## PASSAGE FOR REVIEW:
The ornamentations on the stone include one long sword and two wreaths, one of laurels, the other of poppies; both entwined with maple leaves. A stone replica of the steel helmet, as used in the war of 1914–1918, adorns three corner buttresses. A larger wreath of laurels surrounds the numerals "1914–1918" at the base of the front. Slots in a receptacle of three bronze maple leaves hold the staffs of the Union Jack, the Canadian Red Ensign, the Flag of Canada, the White Ensign, and RCAF Ensign, always flying, which are placed there by the Royal Canadian Legion and the Royal Commonwealth Ex-Services League, and renewed four times each year.

## REQUIRED WORK:
**1.** Answer these questions from the passage on the memorial stone's ornamentation:
(a) Which two kinds of wreath appear on the stone besides the larger one at the base?
(b) How many corner buttresses carry a stone replica of the steel helmet?
(c) How often are the flags renewed?
**2.** Revise the passage on the memorial stone's ornamentation by writing out the stretch from "The ornamentations on" through "times each year." with "laurels" changed to "olive branches".
**3.** Resume the passage on the memorial stone's ornamentation, picking up after its final sentence.
The lines that follow are drawn from a separate source.

## RECORDED DATA:
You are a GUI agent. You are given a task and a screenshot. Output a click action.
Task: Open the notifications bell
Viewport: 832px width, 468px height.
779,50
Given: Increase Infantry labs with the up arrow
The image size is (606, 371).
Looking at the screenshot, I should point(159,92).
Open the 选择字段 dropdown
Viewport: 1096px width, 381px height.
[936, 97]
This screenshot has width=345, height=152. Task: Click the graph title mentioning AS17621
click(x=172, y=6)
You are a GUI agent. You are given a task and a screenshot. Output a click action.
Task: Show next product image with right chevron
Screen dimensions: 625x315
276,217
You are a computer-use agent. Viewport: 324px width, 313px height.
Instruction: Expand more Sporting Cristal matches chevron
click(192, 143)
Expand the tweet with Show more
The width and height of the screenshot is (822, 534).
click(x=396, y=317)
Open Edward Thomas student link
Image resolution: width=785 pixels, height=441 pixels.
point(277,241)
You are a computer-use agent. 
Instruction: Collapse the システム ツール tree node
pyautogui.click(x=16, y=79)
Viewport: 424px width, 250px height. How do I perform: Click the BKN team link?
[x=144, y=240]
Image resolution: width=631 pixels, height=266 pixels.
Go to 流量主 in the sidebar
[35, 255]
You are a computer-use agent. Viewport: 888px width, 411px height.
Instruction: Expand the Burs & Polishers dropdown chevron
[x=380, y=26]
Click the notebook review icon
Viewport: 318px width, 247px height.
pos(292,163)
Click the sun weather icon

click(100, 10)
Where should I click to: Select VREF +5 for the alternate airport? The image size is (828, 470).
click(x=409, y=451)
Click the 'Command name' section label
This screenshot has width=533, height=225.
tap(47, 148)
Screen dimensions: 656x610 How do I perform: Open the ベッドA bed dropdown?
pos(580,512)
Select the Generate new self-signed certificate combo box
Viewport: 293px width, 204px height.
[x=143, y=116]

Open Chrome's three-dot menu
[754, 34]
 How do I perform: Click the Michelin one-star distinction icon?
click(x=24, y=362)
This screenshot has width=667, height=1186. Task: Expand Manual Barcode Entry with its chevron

## ANSWERS TO THE EXERCISE:
**1.**
(a) One of laurels and one of poppies.
(b) Three.
(c) Four times each year.

**2.**
The ornamentations on the stone include one long sword and two wreaths, one of olive branches, the other of poppies; both entwined with maple leaves. A stone replica of the steel helmet, as used in the war of 1914–1918, adorns three corner buttresses. A larger wreath of olive branches surrounds the numerals "1914–1918" at the base of the front. Slots in a receptacle of three bronze maple leaves hold the staffs of the Union Jack, the Canadian Red Ensign, the Flag of Canada, the White Ensign, and RCAF Ensign, always flying, which are placed there by the Royal Canadian Legion and the Royal Commonwealth Ex-Services League, and renewed four times each year.

**3.**
Of the monument faces; one side faces Hastings Street, the others Pender and Hamilton Streets, and was designed thus by Major G.L. Thornton Sharp, architect, town planner, and park commissioner, to conform to the triangular shape of the park. It is so placed that, when approached from the east, it appears in the distance centrally at the end of busy Hastings Street. The granite was supplied by the Vancouver Granite Co., Ltd., and the erecting contractors were Stewart and Wylie. Stewart died from the effects of an accident whilst preparing the memorial. The Vancouver War Memorial Committee of 24, of which 12 represented the Canadian Club of Vancouver, and 12 the Civic War Memorial Committee, the whole under the chairmanship of F.W. Rounsefell, pioneer, and with J.R.V. Dunlop, of the Canadian Club, as honorary secretary, were the public-spirited sponsors. The cenotaph cost $10,666.

The engraved inscriptions are:

Facing Hastings Street: "Their name liveth for evermore" and, within a stone wreath, "1914–1918". Facing Hamilton Street: "Is it nothing to you". Facing Pender Street: "All ye that pass by".

The first, commencing "Their name", is from Sirach, Chapter 44, Verse 14. The second, commencing "Is it nothing", from Lamentations, Chapter 1, Verse 12. The third side represents the continuation of the verse from Lamentations.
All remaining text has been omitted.